Work to do ::
1) Recast the records, from their first line through the line containing "Use UTC (181, 854)", as a two-column CSV headed instruction and response. Give one row per record, with its text and its answer each in a single quoted field and line breaks replaced by spaces.
2) Extend the worked solution on steam power plant efficiency from the point where it stops.

Page text ::
_ _ _ _

Question

In a steam power plant $$1 \mathrm{MW}$$ is added in the boiler, $$0.58 \mathrm{MW}$$ is taken out in the condenser, and the pump work is $$0.02 \mathrm{MW}$$. Find the plant thermal efficiency. If everything could be reversed, find the coefficient of performance as a refrigerator?

Answer

## Question1.1:

**step1 Identify the Heat Input and Heat Output**

First, we need to identify the amount of heat added to the power plant and the amount of heat rejected from it. These values are crucial for calculating the plant's efficiency.

$$Q_{in} = 1 \mathrm{MW}$$

$$Q_{out} = 0.58 \mathrm{MW}$$

The pump work of $$0.02 \mathrm{MW}$$ is an internal work interaction within the plant, and the net work output calculated from the difference between heat input and output already accounts for it.

**step2 Calculate the Net Work Output of the Power Plant**

The net work output is the useful work produced by the power plant. It is the difference between the heat supplied to the plant and the heat rejected from it.

_ _ _ _

The data ::

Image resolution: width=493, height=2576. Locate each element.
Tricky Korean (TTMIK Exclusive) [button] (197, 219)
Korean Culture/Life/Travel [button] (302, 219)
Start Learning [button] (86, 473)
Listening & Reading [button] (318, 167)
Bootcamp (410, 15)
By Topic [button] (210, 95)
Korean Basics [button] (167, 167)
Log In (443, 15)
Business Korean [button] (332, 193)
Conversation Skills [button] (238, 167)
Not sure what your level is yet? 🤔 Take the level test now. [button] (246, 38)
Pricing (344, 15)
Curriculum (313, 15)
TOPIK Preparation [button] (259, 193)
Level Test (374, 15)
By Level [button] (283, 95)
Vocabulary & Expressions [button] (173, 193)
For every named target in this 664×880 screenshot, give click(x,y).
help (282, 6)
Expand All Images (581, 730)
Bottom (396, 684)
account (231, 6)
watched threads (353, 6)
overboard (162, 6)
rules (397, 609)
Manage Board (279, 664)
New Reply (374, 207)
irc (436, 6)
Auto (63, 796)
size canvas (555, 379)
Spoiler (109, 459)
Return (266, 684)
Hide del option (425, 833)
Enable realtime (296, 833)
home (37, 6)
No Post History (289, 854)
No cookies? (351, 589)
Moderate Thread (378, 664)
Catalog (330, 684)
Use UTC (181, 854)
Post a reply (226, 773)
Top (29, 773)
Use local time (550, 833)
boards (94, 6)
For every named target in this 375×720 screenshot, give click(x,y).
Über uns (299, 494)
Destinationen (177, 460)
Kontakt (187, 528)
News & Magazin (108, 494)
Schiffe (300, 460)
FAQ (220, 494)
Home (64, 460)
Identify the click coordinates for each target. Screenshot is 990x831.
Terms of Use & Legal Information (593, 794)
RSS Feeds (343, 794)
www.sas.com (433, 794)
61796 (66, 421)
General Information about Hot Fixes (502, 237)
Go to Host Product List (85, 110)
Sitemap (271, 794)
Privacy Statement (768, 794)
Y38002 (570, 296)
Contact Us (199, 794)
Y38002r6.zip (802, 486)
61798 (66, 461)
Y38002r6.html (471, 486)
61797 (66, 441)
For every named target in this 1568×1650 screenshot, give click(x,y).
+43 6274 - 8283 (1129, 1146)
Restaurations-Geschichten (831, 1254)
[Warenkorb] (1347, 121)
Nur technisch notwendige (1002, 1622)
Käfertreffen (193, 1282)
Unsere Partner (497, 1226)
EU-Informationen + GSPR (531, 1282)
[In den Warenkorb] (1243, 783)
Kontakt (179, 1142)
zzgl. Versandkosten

_ _ _ _

Outputs by task ::
1)
instruction,response
"Image resolution: width=493, height=2576. Locate each element. Tricky Korean (TTMIK Exclusive) [button]","(197, 219)"
"Korean Culture/Life/Travel [button]","(302, 219)"
"Start Learning [button]","(86, 473)"
"Listening & Reading [button]","(318, 167)"
"Bootcamp","(410, 15)"
"By Topic [button]","(210, 95)"
"Korean Basics [button]","(167, 167)"
"Log In","(443, 15)"
"Business Korean [button]","(332, 193)"
"Conversation Skills [button]","(238, 167)"
"Not sure what your level is yet? 🤔 Take the level test now. [button]","(246, 38)"
"Pricing","(344, 15)"
"Curriculum","(313, 15)"
"TOPIK Preparation [button]","(259, 193)"
"Level Test","(374, 15)"
"By Level [button]","(283, 95)"
"Vocabulary & Expressions [button]","(173, 193)"
"For every named target in this 664×880 screenshot, give click(x,y). help","(282, 6)"
"Expand All Images","(581, 730)"
"Bottom","(396, 684)"
"account","(231, 6)"
"watched threads","(353, 6)"
"overboard","(162, 6)"
"rules","(397, 609)"
"Manage Board","(279, 664)"
"New Reply","(374, 207)"
"irc","(436, 6)"
"Auto","(63, 796)"
"size canvas","(555, 379)"
"Spoiler","(109, 459)"
"Return","(266, 684)"
"Hide del option","(425, 833)"
"Enable realtime","(296, 833)"
"home","(37, 6)"
"No Post History","(289, 854)"
"No cookies?","(351, 589)"
"Moderate Thread","(378, 664)"
"Catalog","(330, 684)"
"Use UTC","(181, 854)"

2)
$$W_{net} = Q_{in} - Q_{out}$$

Substitute the given values into the formula:

$$W_{net} = 1 \mathrm{MW} - 0.58 \mathrm{MW} = 0.42 \mathrm{MW}$$

**step3 Calculate the Plant Thermal Efficiency**

The thermal efficiency of a power plant is a measure of how effectively it converts the heat input into useful work. It is calculated by dividing the net work output by the heat input.

$$\eta_{th} = \frac{W_{net}}{Q_{in}}$$

Substitute the calculated net work and the given heat input into the formula:

$$\eta_{th} = \frac{0.42 \mathrm{MW}}{1 \mathrm{MW}} = 0.42$$

To express this as a percentage, multiply by 100.

$$\eta_{th} = 0.42 \times 100\% = 42\%$$

## Question1.2:

**step1 Identify Heat Removed and Work Input for the Reversed Cycle**

If the power plant cycle were reversed, it would operate as a refrigerator. A refrigerator removes heat from a cold space and transfers it to a warmer space by consuming work.

The heat removed from the cold space (the useful effect for a refrigerator) would be the heat that was previously rejected by the power plant in the condenser.

$$Q_L = Q_{out, \text{power plant}} = 0.58 \mathrm{MW}$$

The work input required to drive this reversed cycle (refrigerator) would be equal to the net work output of the power plant when it operated in its normal mode.

$$W_{input} = W_{net, \text{power plant}} = 0.42 \mathrm{MW}$$

**step2 Calculate the Coefficient of Performance as a Refrigerator**

The coefficient of performance (COP) for a refrigerator indicates how much heat is removed from the cold space for each unit of work input. It is calculated by dividing the heat removed from the cold space by the work input.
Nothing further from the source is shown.